The lush greens of The Island greeted them as they pulled up at the dock. They could see the sprawling house halfway up the hillside, a spectacular property with walkways and vast open spaces. They each got their bags and disembarked, waiting on the bright, hot dock and waiting to be told what to do next. As they watched, a figure approached from the house. Clad in brown loafers, crème flannel trousers and loose, white shirt, Damien Lomar jogged down the dock towards them, grin beaming behind tanned skin.
“You made it I see, welcome to my home.”
All six of them gawped at the house, unable to believe that anyone could afford to live in such luxury. Lomar let them gawp for a while, and then clapped his hands together. “Well, if you’ll follow me, I’ll show you around.”
Lomar led them back the way he had come. Chase fell in behind Ryder, getting a close up look at the chiselled back and the muscles which continued to make him feel inadequate.
“For the next three days, you will stay here and go through your final preparations before you ship out to The Island. Think of this as your last taste of civilisation.” Lomar grinned over his shoulder as he said it. Nobody else seemed to find it funny. He led them up the deck steps through a tidy garden filled with palm trees and flowers. “As you all know, the basis of the game is simple. Enter the northern gate as a group. Reach the opposite side of The Island and exit via the south gate. Only one of you can exit, and will only be allowed to do so when all of your rivals have been eliminated.”
The wording wasn’t lost on Chase. Eliminated sounded much better than killed or murdered. Lomar led them into the house, the cool blast of the air conditioning a welcome relief from the intense heat of the day. Lomar led them through a white marble reception room, past the pool table (the Brazilian model was long absent) and down another hallway. Stuffed animal heads watched over them as they passed, then moved into a large, spacious dining room of sorts. “Fan of hunting, Mr.

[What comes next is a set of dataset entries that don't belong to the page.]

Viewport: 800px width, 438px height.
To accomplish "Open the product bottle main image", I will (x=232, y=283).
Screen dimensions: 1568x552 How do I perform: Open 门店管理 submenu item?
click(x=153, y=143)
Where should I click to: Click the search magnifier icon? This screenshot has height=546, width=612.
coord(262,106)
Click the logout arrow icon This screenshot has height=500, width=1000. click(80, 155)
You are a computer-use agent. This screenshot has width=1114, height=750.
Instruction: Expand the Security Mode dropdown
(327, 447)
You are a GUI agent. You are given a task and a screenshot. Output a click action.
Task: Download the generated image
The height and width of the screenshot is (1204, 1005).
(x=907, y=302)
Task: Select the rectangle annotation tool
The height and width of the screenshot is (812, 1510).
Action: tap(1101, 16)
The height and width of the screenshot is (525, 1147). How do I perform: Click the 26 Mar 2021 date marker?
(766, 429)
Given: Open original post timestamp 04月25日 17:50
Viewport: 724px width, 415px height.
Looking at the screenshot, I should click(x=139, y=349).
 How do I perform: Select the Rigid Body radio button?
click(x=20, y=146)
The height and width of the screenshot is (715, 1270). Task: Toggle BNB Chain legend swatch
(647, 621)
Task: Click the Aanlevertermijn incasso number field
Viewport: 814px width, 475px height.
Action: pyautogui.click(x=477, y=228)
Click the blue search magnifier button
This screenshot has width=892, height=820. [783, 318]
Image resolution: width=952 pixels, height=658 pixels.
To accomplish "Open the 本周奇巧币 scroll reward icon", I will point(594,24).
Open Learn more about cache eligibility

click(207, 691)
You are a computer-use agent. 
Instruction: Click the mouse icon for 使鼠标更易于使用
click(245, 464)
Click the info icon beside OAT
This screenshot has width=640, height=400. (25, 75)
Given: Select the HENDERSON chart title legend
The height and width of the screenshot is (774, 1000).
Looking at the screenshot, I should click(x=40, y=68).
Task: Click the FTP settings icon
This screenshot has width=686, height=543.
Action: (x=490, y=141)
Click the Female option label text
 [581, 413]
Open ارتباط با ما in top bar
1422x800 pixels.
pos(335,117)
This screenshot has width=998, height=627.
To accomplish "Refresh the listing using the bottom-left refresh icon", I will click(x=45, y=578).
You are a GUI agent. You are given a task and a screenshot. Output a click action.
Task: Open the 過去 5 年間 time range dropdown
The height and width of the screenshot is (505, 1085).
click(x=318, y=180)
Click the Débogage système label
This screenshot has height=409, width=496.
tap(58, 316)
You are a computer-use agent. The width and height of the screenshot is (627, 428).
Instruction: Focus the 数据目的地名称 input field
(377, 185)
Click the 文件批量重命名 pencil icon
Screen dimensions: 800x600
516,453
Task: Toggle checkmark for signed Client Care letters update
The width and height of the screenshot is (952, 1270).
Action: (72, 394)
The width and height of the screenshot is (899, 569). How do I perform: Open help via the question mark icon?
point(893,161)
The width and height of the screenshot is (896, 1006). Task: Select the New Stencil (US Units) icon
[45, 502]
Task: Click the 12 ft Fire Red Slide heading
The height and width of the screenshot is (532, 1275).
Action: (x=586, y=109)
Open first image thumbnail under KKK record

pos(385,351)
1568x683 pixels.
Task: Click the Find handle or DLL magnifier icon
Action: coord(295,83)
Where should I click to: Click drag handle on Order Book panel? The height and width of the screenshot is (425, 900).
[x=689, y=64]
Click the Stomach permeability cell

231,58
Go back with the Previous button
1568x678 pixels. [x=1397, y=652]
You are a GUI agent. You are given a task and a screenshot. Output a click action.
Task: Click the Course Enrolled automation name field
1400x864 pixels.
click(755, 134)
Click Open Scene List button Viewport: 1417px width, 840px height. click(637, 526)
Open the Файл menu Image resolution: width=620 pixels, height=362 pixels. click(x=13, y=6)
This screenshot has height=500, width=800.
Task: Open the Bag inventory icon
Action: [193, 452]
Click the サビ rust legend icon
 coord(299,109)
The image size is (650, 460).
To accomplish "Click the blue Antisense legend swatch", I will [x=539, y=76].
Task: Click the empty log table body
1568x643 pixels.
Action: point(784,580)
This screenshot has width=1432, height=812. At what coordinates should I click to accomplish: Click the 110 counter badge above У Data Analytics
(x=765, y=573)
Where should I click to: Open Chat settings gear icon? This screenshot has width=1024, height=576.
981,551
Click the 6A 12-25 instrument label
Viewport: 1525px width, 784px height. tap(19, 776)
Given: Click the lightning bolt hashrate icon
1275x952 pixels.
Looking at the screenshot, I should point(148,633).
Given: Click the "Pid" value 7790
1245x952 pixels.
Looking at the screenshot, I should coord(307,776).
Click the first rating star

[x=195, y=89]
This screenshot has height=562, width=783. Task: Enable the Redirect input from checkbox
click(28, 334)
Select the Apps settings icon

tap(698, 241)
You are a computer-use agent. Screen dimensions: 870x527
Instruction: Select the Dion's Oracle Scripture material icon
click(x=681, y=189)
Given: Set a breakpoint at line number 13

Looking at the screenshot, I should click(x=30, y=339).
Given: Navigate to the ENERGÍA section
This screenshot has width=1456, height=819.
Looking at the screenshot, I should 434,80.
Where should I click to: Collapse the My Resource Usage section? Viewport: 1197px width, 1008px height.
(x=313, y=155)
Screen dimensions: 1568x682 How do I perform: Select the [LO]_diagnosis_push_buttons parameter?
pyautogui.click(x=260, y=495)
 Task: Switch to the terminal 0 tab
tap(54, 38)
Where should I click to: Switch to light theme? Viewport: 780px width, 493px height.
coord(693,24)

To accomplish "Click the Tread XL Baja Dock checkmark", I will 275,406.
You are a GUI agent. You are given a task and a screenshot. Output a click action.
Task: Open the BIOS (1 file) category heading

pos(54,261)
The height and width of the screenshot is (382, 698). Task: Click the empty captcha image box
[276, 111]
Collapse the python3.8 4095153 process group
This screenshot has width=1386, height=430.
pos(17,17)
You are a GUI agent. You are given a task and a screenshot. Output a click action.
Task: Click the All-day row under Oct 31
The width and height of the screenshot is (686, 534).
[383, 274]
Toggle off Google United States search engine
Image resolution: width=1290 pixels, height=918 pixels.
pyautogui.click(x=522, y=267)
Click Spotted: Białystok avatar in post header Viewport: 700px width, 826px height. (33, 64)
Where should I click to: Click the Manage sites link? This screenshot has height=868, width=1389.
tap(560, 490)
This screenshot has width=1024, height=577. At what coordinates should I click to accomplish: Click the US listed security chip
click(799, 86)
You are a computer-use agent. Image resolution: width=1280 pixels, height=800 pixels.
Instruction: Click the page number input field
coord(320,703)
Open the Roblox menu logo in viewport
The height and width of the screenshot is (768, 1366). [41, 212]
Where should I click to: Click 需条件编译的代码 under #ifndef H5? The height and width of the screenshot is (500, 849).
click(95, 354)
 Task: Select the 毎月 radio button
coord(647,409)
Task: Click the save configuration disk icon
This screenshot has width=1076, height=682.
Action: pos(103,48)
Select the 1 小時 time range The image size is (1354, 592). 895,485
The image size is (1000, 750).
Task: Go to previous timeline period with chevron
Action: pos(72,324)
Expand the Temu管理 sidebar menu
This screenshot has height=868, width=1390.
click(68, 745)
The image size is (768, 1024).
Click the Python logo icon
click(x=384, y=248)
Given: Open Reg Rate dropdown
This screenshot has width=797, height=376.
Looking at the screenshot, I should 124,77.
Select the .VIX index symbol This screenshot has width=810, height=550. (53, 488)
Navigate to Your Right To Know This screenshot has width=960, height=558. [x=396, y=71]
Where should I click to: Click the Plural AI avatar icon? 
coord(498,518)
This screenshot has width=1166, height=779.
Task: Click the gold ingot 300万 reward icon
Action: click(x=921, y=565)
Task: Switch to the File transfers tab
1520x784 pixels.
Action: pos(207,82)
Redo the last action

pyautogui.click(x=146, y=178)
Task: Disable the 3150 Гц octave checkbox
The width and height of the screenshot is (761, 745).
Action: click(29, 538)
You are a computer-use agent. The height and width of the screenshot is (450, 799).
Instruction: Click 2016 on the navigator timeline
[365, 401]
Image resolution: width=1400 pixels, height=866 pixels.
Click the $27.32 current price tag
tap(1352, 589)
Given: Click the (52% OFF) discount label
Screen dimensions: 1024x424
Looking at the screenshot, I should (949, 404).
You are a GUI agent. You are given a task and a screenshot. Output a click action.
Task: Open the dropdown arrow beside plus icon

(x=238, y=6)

Lomar?” Moses asked. Lomar nodded. “Occasionally. There is nothing more primal than man hunting beast one on one, don’t you think?”
“I wouldn’t know much about hunting,” Moses replied. Chase knew that wasn’t strictly true. The dining room had glass doors down one full length of the room leading out onto a sun drenched patio and swimming pool. A chef in pristine whites stood behind a barbecue, cooking burgers and sausages. Lomar turned to face his audience. Still grinning. “Before I let you enjoy the next few days, there are a few other things I wanted to talk to you about. This will be covered in greater detail tomorrow when you speak to our head of production. What I want you to remember is that this is a television show. Treat it as such.”